## EXERCISE REQUIREMENTS
Where a line in the listing contains the string "menu", copy that line out.

+ + + + +

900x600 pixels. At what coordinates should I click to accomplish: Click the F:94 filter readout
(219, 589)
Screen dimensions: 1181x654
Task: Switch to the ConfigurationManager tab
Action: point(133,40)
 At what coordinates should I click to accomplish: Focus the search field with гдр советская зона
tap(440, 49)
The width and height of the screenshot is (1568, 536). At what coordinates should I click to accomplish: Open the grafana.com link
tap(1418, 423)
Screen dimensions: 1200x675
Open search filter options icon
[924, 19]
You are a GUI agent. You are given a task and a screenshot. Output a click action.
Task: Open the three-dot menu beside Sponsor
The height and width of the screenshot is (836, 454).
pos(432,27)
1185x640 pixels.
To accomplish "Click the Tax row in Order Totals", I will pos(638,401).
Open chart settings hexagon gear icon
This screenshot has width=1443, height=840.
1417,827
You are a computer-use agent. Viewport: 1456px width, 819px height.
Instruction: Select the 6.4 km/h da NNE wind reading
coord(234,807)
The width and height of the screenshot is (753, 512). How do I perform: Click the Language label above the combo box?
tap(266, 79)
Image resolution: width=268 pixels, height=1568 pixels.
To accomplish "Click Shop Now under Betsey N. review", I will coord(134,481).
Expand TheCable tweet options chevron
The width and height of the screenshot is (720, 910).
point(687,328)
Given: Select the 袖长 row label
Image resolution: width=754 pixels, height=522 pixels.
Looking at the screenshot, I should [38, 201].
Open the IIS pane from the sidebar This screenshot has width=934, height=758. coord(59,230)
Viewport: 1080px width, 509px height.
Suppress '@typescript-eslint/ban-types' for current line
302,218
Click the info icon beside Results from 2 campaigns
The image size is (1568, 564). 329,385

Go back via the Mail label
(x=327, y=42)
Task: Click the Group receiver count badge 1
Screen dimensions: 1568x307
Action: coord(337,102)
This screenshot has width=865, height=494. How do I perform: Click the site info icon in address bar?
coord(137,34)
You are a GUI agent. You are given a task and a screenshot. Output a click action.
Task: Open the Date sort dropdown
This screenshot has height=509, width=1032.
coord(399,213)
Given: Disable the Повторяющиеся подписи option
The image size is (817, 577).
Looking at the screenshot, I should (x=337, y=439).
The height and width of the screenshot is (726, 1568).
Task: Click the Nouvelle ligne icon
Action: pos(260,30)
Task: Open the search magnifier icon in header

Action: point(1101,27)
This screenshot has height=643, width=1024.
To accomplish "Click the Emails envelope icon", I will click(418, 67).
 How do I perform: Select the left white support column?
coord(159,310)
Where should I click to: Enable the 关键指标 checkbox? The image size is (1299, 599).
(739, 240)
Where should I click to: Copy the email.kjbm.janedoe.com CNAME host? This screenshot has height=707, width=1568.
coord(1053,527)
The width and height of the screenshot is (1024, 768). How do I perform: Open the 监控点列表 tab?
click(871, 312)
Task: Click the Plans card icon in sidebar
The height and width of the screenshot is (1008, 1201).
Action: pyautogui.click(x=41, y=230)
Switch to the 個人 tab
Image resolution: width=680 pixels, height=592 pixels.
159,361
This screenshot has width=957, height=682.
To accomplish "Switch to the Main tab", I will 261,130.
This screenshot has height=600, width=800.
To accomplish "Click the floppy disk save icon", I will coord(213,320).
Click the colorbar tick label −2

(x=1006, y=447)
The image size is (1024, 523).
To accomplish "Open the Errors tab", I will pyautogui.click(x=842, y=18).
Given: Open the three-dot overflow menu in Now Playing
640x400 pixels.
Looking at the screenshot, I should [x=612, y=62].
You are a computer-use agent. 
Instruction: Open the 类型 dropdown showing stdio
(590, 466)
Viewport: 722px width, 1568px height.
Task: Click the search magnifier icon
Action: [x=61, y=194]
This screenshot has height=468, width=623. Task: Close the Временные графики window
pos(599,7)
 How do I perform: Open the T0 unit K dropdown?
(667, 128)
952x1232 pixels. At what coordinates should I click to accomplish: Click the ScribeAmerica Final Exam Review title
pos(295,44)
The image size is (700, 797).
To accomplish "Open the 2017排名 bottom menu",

+ + + + +

## YOUR SOLUTION
Task: Open the three-dot menu beside Sponsor
Given: Open the three-dot overflow menu in Now Playing
To accomplish "Open the 2017排名 bottom menu",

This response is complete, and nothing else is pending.